Bu büyük, nadir görülen CNV'ler, zihinsel engeli olanlarda özellikle yaygın olmasına rağmen, DEHB olan çocuklarda (hem zihinsel engeli olan hem de olmayan) daha yaygındı. DEHB'li ve zihinsel engelli çocuklar arasında% 36'sı DEHB'li çocukların% 11'i ile karşılaştırıldığında zihinsel engelli olmayanlar için büyük bir CNV taşıdı. DEHB'li çocuklarda CNV'lerin bulunduğu bazı bölgeler, otizm ve şizofreni ile bağlantılı CNV'lerin bulunduğu bazı bölgelerle örtüşmüştür.
Kontrollerle karşılaştırıldığında, 16 nolu kromozomdaki bir alanda, zihinsel engelli olmayan DEHB olan çocuklarda aşırı miktarda CNV mevcuttu. Bu alanda, İzlandalı örnekleminden DEHB olan kişilerde İzlandalı kontrollerine kıyasla daha fazla CNV vardı. DEHB'li İngiltere örneğinden iki çocuğun bu bölgede CNV'si var. Bir durumda, bunlar çocuğun annesinden miras alınmış, diğer durumda ise her iki ebeveyne miras alınmamış yeni bir mutasyonun sonucuydu.
Araştırmacılar sonuçları nasıl yorumladı?

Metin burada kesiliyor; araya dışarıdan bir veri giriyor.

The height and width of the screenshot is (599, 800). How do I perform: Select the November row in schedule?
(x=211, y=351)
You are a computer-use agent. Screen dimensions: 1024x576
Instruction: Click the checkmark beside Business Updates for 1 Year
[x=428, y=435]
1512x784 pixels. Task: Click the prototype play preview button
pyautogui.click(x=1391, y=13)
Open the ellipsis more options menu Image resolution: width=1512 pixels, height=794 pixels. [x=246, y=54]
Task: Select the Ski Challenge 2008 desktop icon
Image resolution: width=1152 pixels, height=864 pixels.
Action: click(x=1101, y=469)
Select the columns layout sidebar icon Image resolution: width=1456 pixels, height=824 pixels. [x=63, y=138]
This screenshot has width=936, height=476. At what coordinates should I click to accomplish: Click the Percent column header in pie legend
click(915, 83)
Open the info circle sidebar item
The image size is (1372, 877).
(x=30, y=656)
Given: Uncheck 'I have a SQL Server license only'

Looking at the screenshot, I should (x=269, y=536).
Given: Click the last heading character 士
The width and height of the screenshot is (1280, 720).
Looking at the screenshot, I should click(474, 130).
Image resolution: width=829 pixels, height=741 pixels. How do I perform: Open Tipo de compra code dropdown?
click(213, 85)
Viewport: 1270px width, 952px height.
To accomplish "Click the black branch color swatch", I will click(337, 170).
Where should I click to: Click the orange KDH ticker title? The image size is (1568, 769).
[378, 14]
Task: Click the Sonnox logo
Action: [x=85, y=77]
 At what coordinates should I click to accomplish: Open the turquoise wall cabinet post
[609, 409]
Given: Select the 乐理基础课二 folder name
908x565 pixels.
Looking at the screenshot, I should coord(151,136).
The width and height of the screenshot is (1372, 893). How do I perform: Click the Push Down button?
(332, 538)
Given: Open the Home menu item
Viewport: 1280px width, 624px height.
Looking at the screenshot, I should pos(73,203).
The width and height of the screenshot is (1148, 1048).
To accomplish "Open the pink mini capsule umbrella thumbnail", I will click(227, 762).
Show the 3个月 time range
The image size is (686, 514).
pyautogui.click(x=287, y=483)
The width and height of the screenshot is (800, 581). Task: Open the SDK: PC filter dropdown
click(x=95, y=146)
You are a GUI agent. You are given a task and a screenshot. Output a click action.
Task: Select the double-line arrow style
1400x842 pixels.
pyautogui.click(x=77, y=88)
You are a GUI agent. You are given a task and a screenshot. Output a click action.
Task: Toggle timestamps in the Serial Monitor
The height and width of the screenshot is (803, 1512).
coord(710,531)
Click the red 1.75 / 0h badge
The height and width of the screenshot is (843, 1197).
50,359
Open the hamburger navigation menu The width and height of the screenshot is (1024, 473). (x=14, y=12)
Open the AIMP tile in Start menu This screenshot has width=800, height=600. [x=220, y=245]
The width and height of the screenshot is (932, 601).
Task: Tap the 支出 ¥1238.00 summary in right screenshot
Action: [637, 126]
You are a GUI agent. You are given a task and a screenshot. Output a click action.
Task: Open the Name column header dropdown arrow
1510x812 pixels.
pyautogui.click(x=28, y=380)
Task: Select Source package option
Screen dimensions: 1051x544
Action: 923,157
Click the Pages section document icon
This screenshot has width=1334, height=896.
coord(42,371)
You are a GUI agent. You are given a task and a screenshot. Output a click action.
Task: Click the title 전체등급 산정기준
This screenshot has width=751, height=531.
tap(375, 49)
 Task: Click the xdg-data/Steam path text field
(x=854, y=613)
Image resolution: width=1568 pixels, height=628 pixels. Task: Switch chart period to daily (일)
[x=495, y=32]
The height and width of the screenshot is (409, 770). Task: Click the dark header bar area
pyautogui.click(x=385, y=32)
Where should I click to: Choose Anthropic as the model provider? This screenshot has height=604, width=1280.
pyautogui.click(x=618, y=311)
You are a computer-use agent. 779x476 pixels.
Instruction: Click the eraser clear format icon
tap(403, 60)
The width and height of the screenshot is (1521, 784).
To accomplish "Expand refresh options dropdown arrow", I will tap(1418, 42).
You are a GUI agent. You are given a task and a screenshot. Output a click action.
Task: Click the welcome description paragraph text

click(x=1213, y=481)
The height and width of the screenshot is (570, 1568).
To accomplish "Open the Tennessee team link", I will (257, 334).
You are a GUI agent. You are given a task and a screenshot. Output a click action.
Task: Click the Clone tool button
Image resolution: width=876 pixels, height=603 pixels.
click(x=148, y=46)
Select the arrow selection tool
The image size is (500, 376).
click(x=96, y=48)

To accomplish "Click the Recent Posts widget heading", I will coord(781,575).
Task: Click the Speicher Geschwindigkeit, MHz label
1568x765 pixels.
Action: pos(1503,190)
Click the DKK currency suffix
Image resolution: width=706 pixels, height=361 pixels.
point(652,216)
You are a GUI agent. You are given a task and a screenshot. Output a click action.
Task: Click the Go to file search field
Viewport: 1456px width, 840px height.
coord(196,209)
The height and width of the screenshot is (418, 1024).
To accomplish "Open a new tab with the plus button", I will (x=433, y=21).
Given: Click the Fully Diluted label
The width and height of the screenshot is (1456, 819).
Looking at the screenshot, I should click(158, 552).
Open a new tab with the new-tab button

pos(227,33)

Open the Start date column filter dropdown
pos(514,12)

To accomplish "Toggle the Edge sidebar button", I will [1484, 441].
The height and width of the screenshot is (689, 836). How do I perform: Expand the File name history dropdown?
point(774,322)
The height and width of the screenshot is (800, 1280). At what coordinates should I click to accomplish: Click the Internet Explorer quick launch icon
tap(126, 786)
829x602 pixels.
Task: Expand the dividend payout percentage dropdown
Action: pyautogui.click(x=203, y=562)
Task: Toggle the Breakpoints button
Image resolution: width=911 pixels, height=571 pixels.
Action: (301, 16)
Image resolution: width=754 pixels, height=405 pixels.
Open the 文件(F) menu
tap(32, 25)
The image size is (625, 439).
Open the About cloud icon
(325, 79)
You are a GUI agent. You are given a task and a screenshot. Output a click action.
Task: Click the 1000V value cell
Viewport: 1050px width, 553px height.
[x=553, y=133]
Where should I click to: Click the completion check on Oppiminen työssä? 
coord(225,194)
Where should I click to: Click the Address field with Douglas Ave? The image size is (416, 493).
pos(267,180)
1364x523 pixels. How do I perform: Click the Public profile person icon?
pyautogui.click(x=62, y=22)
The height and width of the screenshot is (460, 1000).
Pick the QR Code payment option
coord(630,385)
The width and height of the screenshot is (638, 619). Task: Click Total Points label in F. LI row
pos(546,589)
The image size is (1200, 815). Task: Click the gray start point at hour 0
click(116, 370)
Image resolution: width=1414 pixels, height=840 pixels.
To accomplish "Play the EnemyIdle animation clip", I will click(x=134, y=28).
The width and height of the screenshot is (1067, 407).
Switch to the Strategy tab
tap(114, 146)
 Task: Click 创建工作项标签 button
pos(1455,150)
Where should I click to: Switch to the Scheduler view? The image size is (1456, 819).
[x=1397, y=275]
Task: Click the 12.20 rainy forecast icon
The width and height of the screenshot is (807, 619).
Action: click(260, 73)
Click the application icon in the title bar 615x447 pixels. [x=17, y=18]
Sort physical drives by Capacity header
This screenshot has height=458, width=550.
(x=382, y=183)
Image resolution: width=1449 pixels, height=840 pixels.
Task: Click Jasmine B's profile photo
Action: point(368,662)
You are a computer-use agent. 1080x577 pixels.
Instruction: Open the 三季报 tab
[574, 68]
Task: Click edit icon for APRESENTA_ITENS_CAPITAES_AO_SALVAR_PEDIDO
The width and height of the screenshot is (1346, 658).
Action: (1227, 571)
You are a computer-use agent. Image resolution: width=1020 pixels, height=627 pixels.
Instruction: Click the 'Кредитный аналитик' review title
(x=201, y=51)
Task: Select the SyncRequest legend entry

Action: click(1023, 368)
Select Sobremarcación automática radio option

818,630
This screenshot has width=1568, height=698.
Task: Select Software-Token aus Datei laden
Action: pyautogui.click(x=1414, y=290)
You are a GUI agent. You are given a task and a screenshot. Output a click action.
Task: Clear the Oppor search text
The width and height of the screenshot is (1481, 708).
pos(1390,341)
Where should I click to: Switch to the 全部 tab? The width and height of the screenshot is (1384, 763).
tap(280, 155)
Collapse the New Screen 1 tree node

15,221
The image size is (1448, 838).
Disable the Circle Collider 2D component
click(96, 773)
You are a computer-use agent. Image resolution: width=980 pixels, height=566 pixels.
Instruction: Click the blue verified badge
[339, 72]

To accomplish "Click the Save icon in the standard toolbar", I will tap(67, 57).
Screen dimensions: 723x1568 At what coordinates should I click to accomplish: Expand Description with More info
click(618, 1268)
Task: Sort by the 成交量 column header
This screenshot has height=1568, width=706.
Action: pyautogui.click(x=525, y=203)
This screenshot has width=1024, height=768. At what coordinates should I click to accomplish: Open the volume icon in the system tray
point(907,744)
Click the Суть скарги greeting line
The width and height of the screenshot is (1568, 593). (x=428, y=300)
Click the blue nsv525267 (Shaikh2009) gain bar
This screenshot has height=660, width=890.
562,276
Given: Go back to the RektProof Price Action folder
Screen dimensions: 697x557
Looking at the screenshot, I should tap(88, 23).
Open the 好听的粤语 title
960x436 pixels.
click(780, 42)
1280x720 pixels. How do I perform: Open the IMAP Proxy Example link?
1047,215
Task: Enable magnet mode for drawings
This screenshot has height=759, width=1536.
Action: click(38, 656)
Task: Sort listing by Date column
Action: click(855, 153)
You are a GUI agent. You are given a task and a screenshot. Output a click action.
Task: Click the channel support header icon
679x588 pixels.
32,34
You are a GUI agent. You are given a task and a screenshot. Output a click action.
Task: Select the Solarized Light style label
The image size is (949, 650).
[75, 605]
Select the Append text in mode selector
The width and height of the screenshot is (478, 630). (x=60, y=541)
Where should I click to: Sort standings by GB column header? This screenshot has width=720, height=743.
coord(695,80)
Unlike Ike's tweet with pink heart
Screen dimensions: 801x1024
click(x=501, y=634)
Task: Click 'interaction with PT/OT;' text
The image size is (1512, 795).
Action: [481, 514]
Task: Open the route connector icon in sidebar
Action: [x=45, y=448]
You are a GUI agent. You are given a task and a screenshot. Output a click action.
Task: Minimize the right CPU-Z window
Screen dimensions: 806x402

Araştırmacılar, bulgularının DEHB olan kişilerde artan sayıda büyük kopya sayısı varyantı olduğuna dair kanıtlar sunduğunu söylüyor. Bunun “DEHB'nin yalnızca etkilenen çocuklar ve aileleri için önemli klinik ve sosyal çıkarımları olan sosyal bir yapı olduğu hipotezini” reddettiklerini söylüyorlar.
Sonuç
Bu çalışma, büyük, nadir görülen silmelerin ve DNA kopyalarının DEHB'de rol oynayabileceğini göstermektedir. İleriki çalışmalarda bu sonuçların diğer örneklerde doğrulanması ve bu genetik çeşitliliklerin ailelerde kalıtımının DEHB'nin nedenleri ile tutarlı olup olmadığının değerlendirilmesi üzerinde durulması muhtemeldir. Araştırmacılar ayrıca, bu değişikliklerden etkilenen genlerin fonksiyonlarına ve bu alanlardaki değişikliklerin bu duruma nasıl dahil olabileceğini yakından incelemek isteyeceklerdir.
DEHB'nin nedenleri bilinmemektedir, ancak hem genetik hem de çevresel faktörlerin rol oynadığı düşünülmektedir. Bu çalışmanın DEHB'deki diğer genetik faktörler için ve çevresel faktörler için bir rolü dışlamadığını belirtmek önemlidir.